Salvation arrived with Vickers, who drove across Bayou Petite Anse with an impressive truck and goose-neck trailer, hauling a Kubota M6400 tractor with a terrifying assortment of grapplers, whirling blades, saws and other weapons. It looked like something out of a Stephen King novel. Not only could Hunter grapple up and deliver to the chipper massive bunches of downed bamboo of all species, he was able to use the tractor to maneuver and position the chipper with the precision of a surgeon.
With Dain planning strategy and Hunter effecting tactics, we were able in a few days labor to effectively double the visual size of the bamboo grove, greatly expanding views down the hill toward the fish pond and into the bambusoides to the south. All that clutter of dead bamboo, long tangled in piles, is now wall-to-wall mulch in the moso. And the cluttered, anemic and long-overshadowed henon bamboo around Fiddler’s Green is now almost totally cleared, mulched and ready for a new life.
The mulching was long overdue, but especially timely now. Strange weather patterns had vastly reduced shooting in the moso and henon in the past two years, though it didn’t seem to slow down the bambusoides. We goosed up our efforts by scattering 300 pounds of fertilizer in the moso.
One of the most rewarding aspects of the week’s labor was opening up a window into one of E.A.’s test groves behind the Tabasco factory. Once past the curtain of baby culms at the entrance we found ourselves in a gorgeous virtual cathedral of 3-inch diameter, 50-foot tall well-spaced dark green culms of a species none of us could readily identify. New challenges for February and beyond!
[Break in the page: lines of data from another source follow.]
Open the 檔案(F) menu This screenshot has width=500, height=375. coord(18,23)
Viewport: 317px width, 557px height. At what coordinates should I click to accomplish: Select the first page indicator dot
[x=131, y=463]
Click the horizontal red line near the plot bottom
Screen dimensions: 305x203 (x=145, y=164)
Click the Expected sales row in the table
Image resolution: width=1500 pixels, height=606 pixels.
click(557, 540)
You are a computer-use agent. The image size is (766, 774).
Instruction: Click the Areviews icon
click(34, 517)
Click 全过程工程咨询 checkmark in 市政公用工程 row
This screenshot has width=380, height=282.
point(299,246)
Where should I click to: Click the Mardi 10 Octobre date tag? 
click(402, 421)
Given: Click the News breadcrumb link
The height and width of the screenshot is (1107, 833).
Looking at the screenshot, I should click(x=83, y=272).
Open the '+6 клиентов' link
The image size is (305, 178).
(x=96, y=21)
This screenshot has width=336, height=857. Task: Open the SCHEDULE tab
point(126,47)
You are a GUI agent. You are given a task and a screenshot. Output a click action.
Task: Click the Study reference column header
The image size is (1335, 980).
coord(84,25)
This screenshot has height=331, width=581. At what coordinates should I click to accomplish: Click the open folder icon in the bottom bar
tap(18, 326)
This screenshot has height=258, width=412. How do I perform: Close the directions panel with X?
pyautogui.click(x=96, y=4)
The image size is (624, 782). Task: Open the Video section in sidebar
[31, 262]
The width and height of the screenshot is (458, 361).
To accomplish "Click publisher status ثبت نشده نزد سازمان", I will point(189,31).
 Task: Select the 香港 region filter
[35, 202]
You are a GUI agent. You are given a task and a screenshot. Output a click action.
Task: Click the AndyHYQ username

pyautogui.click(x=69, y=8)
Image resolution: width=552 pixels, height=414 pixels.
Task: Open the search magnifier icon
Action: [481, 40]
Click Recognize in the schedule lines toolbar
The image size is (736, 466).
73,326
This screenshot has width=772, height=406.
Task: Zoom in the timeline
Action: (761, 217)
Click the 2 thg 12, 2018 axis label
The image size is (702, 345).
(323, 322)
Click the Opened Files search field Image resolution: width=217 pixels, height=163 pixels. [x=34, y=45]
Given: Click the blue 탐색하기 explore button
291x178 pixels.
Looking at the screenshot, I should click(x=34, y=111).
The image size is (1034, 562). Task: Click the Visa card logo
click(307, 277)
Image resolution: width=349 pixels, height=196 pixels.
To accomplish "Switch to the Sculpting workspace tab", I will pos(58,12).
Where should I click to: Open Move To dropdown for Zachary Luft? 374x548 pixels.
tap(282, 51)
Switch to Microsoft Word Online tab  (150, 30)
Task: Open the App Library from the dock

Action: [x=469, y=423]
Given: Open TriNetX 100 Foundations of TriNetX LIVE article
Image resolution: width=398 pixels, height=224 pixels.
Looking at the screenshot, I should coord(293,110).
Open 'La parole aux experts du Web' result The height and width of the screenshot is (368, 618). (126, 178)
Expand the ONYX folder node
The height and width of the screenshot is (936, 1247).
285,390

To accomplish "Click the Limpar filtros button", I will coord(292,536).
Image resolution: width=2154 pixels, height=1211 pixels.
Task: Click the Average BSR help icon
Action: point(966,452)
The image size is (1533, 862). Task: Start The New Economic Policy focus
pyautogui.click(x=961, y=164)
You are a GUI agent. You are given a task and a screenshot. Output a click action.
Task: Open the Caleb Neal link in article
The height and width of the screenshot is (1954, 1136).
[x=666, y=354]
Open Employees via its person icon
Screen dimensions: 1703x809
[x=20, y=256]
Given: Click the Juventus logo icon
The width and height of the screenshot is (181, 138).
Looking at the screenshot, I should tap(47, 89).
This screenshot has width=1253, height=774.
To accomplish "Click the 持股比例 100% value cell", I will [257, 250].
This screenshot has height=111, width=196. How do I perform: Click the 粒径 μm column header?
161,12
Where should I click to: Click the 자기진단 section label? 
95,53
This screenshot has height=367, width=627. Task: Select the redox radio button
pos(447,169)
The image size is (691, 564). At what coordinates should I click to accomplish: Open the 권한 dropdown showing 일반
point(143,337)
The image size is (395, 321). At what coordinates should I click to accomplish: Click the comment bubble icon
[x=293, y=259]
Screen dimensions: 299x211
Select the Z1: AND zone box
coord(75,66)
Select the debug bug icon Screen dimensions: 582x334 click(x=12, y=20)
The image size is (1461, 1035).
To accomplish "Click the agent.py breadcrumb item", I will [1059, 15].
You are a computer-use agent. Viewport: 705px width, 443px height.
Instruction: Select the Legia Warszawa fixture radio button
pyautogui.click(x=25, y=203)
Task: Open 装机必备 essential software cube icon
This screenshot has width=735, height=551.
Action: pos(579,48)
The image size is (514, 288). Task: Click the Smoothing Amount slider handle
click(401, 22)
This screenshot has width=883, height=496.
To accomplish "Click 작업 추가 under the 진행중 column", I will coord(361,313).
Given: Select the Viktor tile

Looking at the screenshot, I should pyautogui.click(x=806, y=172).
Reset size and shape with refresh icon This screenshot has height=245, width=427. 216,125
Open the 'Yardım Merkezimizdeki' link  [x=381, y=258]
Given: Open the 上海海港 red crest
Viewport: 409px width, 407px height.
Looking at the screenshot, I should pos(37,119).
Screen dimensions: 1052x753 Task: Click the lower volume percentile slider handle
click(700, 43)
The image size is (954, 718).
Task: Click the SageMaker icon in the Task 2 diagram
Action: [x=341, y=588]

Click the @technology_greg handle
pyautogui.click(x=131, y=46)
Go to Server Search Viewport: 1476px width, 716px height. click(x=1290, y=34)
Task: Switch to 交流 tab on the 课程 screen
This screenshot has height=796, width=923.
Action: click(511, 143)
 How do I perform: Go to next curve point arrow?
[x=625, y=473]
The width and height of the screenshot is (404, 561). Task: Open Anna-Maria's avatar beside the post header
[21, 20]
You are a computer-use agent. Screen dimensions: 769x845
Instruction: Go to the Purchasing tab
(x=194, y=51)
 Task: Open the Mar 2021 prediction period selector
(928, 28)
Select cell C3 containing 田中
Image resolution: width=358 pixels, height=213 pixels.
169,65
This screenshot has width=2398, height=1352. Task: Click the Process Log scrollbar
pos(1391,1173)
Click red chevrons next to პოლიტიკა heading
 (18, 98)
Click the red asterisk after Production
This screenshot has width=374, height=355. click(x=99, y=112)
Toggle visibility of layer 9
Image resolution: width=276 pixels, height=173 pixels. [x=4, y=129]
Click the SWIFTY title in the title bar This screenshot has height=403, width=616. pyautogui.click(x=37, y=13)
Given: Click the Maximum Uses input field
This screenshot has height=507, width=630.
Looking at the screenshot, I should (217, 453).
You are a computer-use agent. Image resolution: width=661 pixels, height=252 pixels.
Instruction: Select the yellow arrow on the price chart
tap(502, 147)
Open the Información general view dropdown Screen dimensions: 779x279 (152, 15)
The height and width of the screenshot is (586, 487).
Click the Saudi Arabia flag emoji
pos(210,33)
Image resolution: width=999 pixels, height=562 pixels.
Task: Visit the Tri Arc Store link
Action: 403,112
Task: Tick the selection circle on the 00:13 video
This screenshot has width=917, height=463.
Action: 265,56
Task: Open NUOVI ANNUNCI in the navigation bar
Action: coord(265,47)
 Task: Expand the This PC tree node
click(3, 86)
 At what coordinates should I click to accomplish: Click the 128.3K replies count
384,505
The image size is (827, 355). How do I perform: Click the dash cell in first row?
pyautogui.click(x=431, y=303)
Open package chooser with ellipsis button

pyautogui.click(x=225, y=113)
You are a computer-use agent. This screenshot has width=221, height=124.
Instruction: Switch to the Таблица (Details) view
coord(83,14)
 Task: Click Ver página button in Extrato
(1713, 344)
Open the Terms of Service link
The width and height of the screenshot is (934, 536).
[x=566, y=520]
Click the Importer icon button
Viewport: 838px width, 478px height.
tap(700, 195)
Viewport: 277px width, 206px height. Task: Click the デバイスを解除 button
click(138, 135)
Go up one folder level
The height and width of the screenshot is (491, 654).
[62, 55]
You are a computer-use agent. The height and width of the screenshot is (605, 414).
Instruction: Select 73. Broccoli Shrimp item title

Grunt labor sawing, thinning, smashing, dragging and feeding the chipper was provided by an alternating cast that varied each day from three to seven. They included LGCC board member Robert Whitehurst from New Orleans, LGCC president Judge Edwards of Abbeville, former LGCC president Andy Ringle (now on leave from Catholic missionary duty in Peru), Dorothy Sherling of New Orleans, Hunter’s assistant Robert from Davenport, FL, Avery cousin Brandon Duncan from Avery Island, and Ferrel “Loki” Osborn, one of E.A. McIlhenny’s great grandsons, visiting from Capetown, South Africa. The international reach of the LGCC and the Avery Island moso grove, continues to expand.